Follow these steps for perfect results
water
potatoes
peeled and diced
onions
chopped
salt
pepper
bay leaf
salmon fillet
skinless, cut into 1-inch pieces
whipping cream
dill weed
minced
In a Dutch oven, combine water, diced potatoes, chopped onions, salt, pepper, and bay leaf.
Bring the mixture to a boil, then reduce the heat to low.
Cover the Dutch oven and simmer until the potatoes are almost tender, approximately 10 minutes.
Add the 1-inch pieces of skinless salmon fillet to the pot.
Cover and continue to simmer until the salmon flakes easily with a fork, about 5 minutes longer.
Remove the bay leaf from the soup.
In a separate bowl, stir 1/2 cup of the soup liquid into the whipping cream to temper it.
Gently stir the cream mixture back into the main soup pot.
Heat the soup through, being careful not to boil.
Sprinkle with minced dill weed before serving, if desired.

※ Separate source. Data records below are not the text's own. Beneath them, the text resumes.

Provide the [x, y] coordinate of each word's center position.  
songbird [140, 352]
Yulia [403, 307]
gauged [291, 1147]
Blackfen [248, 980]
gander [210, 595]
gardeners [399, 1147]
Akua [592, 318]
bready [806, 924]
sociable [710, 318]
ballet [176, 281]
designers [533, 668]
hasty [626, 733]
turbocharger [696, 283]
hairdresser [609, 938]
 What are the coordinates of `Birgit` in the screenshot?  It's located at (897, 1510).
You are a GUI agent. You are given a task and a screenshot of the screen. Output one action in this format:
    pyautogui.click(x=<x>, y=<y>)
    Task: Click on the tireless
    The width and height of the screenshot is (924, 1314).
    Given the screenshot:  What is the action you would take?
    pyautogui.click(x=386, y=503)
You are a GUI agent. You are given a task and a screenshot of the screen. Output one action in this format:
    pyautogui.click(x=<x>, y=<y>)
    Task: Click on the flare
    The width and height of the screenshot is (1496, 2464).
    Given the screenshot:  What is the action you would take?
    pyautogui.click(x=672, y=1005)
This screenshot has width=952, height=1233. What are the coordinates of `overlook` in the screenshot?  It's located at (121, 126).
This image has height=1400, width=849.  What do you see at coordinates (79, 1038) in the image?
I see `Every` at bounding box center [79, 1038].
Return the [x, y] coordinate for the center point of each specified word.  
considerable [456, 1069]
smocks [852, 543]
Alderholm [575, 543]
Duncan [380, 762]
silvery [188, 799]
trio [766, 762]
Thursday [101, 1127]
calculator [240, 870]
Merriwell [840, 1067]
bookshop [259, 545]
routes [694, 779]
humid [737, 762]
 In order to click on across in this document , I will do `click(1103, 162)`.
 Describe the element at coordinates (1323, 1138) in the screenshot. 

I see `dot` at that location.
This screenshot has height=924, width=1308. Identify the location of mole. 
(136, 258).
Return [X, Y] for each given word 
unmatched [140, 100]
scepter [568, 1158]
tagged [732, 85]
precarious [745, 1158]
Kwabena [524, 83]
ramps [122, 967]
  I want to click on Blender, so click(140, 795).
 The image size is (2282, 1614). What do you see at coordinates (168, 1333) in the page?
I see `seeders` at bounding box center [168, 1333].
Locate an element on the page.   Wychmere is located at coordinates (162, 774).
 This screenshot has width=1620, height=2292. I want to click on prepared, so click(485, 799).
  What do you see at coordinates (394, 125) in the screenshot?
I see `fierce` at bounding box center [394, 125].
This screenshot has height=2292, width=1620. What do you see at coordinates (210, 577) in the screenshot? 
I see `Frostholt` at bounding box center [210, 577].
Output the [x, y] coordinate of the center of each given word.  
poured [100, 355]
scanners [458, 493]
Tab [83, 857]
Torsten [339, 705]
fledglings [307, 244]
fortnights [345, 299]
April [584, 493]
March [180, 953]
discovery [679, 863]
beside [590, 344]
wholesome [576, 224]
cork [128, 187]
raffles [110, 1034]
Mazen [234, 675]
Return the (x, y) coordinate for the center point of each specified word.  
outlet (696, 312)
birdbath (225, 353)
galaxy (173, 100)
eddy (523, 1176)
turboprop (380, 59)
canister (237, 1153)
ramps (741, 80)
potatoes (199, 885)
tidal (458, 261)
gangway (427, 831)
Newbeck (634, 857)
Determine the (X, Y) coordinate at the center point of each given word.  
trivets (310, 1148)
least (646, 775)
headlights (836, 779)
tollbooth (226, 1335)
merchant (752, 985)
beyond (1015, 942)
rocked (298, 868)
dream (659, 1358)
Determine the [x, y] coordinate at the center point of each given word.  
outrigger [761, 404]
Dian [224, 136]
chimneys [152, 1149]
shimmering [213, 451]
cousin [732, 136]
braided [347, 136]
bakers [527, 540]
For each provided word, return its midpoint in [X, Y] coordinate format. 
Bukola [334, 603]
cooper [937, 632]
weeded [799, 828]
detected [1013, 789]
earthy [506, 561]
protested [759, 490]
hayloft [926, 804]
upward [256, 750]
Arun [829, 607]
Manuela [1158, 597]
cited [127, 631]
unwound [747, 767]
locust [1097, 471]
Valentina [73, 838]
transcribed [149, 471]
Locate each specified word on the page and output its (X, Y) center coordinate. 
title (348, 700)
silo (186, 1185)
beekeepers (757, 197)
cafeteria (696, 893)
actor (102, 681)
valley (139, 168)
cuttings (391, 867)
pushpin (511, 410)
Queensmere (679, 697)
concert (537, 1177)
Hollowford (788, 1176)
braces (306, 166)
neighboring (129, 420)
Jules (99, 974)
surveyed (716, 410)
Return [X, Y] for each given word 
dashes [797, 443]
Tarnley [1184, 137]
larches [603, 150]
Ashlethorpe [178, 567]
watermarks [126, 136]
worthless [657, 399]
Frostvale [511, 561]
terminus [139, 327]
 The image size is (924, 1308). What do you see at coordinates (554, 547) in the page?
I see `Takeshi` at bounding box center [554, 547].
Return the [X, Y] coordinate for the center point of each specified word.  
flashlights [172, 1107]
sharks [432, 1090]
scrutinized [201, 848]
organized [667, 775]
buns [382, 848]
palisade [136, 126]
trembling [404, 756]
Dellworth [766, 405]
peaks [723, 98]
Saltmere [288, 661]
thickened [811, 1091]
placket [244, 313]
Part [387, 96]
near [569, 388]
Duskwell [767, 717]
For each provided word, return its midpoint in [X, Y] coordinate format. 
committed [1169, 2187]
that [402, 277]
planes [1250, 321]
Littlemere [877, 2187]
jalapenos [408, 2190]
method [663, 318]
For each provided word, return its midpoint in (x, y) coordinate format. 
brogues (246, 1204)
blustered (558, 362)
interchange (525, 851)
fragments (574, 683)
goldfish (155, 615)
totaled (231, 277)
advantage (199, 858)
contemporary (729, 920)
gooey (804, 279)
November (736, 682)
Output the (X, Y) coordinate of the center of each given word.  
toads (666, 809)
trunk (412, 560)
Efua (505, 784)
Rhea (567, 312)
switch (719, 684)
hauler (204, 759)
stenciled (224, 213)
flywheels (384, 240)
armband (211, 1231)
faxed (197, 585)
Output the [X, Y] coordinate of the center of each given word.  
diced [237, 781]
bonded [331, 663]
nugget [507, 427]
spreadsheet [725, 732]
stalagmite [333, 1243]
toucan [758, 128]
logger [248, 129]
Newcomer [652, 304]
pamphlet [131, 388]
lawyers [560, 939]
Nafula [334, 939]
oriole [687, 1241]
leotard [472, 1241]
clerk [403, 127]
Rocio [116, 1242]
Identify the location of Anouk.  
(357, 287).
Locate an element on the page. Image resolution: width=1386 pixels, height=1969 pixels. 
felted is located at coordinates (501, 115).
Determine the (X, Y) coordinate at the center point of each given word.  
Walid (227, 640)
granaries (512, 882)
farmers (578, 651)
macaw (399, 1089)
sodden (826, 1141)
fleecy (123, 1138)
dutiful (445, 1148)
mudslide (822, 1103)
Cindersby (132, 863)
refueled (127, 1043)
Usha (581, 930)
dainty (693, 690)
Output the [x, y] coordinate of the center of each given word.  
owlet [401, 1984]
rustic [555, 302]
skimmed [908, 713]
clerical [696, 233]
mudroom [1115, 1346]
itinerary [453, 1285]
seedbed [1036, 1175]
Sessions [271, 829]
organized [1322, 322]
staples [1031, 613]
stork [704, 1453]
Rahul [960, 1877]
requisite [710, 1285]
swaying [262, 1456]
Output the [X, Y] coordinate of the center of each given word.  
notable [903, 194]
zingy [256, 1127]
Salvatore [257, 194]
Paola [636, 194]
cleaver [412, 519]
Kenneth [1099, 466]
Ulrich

Expert advice for the best results
Adjust salt and pepper to taste.
Garnish with a dollop of sour cream or plain yogurt.
Everything you need to know before you start
15 minutes
Can be made a day ahead and reheated.
Serve in a bowl and garnish with fresh dill and a swirl of cream.
Serve with crusty bread or crackers.
Pair with a side salad.
Complements the creamy texture and salmon flavor
Discover the story behind this recipe
A traditional comfort food, often served during colder months.